No sé si podrá llegar a atribuírsele rango científico, pero un método eficaz para calibrar la estupidez del prójimo consiste en medir su nivel de contaminación. Sin excepción, el estúpido es compacto, macizo, impermeable; sus ideas, o lo que tenga por tales, mineralizadas en el interior del cráneo, jamás sufren la erosión del medio que las rodea. Por eso el estúpido lo tiene todo tan claro, y por eso el mundo se le presenta tan sólido, esférico y sin fisuras; por eso rara vez viaja, por eso no lee, por eso no aprende idiomas, no vaya a ser que un viento nuevo traiga perfumes o música a la gliptoteca que guarda en el cerebro. La atávica estupidez de este país cuenta, entre sus muchos motivos, con la tradicional cerrazón que muestra hacia los idiomas extranjeros. Educados en la cultura de que nunca es ventajoso cambiar París por la aldea y de que mejor que inventen ellos, sólo a costa de una constante labor de aplicar escoplo, maza y martillo hidráulico nos hemos liberado los españoles de la desconfianza hacia el ancho mundo que empieza en el umbral de casa. De la idea de que mi villorrio es el mejor del mundo y de que en la mesa de mamá se come como en ninguna parte; de que el santo patrón de mi parroquia hace los milagros más detallados de la cristiandad y de que en la feria de mi real las muchachas bailan moviendo los tobillos con más gracia que en ninguna otra esquina del universo. Entender es salir de uno mismo. Dejar el claustro materno, el jardín, el fogón y la hoguera, arrostrar la nevada y el vendaval, abandonar la comodidad del hogar para enfrentarse a cielos desconocidos. Salir de casa siempre entraña peligro: porque uno puede descubrir, al conocer otros jardines y otras hogueras, que el fuego y las rosas son más cálidos en lugares que no puedo reclamar como propios. Que lo mío no es lo mejor, vaya. Y para entender, y para salir, lo primero es dominar la lengua de los caminos, la que no hablan en mi pueblo.
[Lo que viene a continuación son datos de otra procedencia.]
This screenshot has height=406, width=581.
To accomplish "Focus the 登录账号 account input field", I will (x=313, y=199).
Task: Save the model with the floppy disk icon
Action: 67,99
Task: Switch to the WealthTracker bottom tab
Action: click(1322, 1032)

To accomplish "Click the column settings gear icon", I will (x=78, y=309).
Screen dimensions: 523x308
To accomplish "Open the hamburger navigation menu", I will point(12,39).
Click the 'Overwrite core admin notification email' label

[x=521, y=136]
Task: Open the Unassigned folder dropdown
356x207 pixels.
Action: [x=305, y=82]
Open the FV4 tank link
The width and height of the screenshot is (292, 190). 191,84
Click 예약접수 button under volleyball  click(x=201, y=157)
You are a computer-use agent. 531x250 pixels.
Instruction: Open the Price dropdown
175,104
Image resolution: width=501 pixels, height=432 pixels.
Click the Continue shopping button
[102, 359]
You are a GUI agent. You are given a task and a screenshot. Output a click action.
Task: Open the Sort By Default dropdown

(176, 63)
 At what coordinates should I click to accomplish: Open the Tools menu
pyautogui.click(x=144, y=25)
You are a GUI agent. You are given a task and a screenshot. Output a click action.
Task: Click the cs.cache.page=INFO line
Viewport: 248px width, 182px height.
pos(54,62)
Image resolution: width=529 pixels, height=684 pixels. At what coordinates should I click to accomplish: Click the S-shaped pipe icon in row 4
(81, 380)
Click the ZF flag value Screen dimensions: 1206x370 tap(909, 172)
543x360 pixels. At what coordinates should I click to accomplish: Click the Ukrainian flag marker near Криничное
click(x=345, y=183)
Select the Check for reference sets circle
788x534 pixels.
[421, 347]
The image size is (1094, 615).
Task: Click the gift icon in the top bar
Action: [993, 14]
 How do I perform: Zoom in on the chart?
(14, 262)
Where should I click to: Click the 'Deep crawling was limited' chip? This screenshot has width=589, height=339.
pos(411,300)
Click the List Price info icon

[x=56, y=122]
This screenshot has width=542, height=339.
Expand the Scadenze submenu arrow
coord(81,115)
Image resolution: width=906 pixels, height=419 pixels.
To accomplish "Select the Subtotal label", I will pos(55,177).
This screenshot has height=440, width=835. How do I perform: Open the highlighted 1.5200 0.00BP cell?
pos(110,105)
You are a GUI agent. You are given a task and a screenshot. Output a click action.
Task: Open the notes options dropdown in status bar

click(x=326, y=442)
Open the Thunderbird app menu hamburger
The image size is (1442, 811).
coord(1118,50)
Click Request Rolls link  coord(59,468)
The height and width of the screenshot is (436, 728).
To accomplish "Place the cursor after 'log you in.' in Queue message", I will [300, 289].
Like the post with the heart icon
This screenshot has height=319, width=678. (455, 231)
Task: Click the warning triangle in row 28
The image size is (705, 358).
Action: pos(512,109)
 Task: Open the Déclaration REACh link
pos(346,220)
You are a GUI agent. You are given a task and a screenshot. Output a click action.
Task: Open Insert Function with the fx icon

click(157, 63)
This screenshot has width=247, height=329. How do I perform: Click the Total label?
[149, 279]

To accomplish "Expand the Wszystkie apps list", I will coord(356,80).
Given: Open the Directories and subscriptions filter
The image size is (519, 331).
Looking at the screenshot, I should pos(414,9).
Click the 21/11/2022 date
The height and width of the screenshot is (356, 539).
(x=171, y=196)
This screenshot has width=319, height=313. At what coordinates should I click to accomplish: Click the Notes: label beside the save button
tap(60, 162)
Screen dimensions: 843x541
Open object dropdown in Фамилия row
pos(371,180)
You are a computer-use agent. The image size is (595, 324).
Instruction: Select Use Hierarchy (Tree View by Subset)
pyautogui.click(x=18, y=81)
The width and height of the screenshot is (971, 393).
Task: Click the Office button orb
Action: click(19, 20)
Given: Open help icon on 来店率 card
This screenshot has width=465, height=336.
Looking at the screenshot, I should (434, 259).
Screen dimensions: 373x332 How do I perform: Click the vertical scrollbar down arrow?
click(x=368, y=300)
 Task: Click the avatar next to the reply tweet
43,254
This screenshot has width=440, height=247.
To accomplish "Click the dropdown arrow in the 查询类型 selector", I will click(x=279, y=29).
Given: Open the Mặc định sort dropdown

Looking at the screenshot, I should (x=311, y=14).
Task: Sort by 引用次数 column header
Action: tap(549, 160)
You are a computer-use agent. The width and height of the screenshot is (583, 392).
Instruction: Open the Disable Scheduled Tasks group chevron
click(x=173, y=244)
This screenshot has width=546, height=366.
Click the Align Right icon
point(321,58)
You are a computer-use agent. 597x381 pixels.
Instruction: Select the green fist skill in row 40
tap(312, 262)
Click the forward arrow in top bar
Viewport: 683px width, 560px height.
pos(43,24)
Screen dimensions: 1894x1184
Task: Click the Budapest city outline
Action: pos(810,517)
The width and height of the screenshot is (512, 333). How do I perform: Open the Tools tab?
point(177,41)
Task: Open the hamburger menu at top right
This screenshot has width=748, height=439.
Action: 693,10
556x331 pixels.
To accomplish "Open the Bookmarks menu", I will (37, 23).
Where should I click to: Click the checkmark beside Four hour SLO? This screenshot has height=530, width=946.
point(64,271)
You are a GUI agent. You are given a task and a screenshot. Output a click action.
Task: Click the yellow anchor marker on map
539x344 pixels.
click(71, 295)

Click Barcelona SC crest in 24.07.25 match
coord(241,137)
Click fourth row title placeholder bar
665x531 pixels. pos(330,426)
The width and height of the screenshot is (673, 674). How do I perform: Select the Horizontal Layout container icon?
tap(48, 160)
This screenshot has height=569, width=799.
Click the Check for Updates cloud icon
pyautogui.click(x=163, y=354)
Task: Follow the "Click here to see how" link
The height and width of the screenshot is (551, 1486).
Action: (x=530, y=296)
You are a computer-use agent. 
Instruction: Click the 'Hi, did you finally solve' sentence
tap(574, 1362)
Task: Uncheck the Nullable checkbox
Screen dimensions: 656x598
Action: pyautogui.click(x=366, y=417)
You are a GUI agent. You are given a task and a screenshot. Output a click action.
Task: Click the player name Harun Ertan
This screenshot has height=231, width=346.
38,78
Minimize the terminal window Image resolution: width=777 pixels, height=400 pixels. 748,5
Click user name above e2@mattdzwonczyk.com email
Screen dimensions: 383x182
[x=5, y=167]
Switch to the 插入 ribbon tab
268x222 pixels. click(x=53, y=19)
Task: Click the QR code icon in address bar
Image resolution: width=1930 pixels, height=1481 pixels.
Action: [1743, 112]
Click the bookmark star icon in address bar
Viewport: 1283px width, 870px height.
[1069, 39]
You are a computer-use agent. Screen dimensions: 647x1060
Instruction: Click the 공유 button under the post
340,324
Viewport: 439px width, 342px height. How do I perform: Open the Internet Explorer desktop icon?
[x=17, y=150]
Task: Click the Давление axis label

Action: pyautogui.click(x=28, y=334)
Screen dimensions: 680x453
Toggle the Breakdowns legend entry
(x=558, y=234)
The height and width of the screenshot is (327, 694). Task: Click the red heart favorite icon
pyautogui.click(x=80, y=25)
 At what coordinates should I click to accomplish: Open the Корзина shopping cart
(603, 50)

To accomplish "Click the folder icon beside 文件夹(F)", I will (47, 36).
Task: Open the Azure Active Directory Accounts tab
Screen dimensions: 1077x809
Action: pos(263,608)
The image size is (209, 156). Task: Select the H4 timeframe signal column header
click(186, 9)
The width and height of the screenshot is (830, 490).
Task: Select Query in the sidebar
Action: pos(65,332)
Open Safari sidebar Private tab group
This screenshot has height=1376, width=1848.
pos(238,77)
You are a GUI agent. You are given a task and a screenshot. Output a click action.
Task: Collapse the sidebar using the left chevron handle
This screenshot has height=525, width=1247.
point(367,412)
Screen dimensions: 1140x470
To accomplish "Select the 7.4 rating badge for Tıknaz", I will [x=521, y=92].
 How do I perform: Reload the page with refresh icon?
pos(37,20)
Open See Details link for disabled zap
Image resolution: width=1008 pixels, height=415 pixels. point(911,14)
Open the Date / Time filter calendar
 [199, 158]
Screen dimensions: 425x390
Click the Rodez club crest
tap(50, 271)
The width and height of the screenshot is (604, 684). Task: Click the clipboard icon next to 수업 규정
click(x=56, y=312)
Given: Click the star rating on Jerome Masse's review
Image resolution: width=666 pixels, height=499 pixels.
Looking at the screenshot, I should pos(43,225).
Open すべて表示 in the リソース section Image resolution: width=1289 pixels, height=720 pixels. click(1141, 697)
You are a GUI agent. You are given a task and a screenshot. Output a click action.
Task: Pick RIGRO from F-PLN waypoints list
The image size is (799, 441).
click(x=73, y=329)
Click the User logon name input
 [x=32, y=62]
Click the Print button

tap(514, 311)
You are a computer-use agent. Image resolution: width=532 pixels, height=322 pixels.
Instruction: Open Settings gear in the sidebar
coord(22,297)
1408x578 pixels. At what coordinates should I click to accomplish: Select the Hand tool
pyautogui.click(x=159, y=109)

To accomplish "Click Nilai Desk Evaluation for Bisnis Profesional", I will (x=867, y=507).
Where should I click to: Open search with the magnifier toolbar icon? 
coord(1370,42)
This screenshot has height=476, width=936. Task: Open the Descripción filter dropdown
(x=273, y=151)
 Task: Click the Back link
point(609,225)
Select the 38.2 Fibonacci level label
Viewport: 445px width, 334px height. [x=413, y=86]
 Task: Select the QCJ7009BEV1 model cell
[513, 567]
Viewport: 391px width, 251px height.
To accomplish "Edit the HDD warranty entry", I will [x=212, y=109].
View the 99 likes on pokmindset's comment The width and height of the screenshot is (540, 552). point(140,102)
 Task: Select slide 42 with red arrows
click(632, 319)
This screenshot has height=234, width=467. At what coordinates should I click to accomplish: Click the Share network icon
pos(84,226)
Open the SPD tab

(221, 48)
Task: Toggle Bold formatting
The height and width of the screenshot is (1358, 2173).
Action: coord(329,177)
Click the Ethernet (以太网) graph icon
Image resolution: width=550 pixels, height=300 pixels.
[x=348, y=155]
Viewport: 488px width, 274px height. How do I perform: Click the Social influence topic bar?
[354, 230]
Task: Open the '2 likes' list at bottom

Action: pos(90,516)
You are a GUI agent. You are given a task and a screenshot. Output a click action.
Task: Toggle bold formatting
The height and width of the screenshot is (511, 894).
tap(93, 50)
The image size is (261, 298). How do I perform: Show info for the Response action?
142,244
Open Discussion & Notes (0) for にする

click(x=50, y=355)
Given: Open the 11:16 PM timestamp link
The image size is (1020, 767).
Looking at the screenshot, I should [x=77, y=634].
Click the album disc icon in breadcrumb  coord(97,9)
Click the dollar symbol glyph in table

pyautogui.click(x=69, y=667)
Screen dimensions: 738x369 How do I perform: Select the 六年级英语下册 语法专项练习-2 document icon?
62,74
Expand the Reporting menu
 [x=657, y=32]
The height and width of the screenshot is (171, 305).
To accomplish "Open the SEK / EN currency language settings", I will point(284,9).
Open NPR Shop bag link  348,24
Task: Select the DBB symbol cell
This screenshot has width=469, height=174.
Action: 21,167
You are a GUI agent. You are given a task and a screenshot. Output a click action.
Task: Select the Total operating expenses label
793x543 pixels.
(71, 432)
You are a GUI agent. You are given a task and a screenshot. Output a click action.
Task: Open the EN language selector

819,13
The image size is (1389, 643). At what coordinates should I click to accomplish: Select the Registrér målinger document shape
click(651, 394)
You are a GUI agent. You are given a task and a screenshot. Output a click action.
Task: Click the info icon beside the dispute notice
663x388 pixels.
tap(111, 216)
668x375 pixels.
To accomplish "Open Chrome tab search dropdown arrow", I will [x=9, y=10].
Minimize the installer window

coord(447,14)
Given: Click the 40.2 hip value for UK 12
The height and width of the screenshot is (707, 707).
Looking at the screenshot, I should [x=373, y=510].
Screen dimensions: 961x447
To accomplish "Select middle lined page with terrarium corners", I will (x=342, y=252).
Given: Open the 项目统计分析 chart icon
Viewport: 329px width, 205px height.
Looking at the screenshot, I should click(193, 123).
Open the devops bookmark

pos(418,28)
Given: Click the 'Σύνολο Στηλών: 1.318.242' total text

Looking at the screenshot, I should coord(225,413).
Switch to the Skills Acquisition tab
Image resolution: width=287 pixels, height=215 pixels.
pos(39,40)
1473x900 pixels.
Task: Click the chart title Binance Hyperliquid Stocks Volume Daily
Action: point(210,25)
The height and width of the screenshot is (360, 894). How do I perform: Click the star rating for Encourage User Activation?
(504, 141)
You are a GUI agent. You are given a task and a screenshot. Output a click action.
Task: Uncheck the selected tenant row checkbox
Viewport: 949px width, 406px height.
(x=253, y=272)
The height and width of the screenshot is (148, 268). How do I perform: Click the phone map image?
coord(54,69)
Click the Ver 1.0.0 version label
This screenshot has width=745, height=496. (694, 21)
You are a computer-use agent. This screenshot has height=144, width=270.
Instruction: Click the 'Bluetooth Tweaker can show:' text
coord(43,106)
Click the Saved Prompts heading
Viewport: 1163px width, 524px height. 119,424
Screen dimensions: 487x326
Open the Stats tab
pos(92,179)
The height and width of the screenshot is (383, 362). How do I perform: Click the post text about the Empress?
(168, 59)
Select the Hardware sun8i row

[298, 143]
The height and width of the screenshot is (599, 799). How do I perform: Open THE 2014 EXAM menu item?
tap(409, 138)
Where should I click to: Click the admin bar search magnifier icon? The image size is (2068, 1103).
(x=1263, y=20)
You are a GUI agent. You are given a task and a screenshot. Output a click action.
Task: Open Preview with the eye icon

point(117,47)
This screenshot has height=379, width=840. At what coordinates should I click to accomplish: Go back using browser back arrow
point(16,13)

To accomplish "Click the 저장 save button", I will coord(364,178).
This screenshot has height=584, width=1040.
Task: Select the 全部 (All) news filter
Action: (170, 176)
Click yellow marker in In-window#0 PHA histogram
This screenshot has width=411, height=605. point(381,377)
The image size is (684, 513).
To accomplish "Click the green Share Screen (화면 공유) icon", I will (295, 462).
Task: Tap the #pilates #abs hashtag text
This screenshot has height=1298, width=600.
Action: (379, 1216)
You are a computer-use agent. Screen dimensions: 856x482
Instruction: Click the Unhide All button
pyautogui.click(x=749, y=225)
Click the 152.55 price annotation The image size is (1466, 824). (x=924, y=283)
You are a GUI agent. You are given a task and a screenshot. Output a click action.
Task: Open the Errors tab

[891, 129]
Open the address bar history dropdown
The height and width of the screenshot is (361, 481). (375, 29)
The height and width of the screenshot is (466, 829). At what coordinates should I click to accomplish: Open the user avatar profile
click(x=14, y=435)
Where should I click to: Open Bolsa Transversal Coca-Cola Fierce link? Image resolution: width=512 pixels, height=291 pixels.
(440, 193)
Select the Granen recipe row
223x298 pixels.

Consciente del atraso secular que aflige a nuestra región, la Junta de Andalucía se impuso, algunos años ha, la titánica tarea de convertir a nuestros hijos en bilingües. Así que decidió, de un plumazo, que a partir de ahora todos los niños recibirían, en todas las clases de todos los centros públicos, enseñanza en dos idiomas. Aparte, resolvió también que todos los niños de todas las escuelas serían cibernéticos y tendrían un ordenador para llevárselo a casa y pulsar las teclas y esas cosas, pero esa es otra historia. Cabe apreciar, a tenor de lo expuesto, que la Junta se distingue más por sus buenas intenciones que por su sentido de la perspectiva. El bilingüismo está muy bien, y está de rechupete implantarlo en los colegios y hacernos de una vez civilizados y adultos; la pega radica en anunciarlo a bombo y platillo, como el que anuncia que se acabaron los lunes o el mal aliento, y después no disponer de medios para alcanzar el reino de los cielos. Resulta que, según estimaciones varias, alrededor de 200 plazas de enseñanza bilingüe se han quedado sin cubrir este año en Andalucía: que, para entendernos, esos niños que presuntamente están aprendiendo inglés lo hacen de labios de personas, muy buenas y voluntariosas por otro lado, que prefieren señalar los platos a pedir la carta si visitan un restaurante de Picadilly Circus. Sé de buena tinta que esto del bilingüismo andaluz roza más el universo de los Morancos que el de las universidades suecas, y nada más lejos de mi intención que culpar de ello a los maestros de toda la vida que se han visto engullidos por el triunfalismo miope de la Junta. La culpa está clara: proclamar que vivimos en un país cosmopolita e informatizado que de aquí a poco ocupará el puesto que le corresponde en el escalafón de las naciones suena muy bien de cara a las urnas, aunque menos si miramos hacia otras partes. En particular, hacia esa nieve y ese viento que siguen soplando fuera de casa.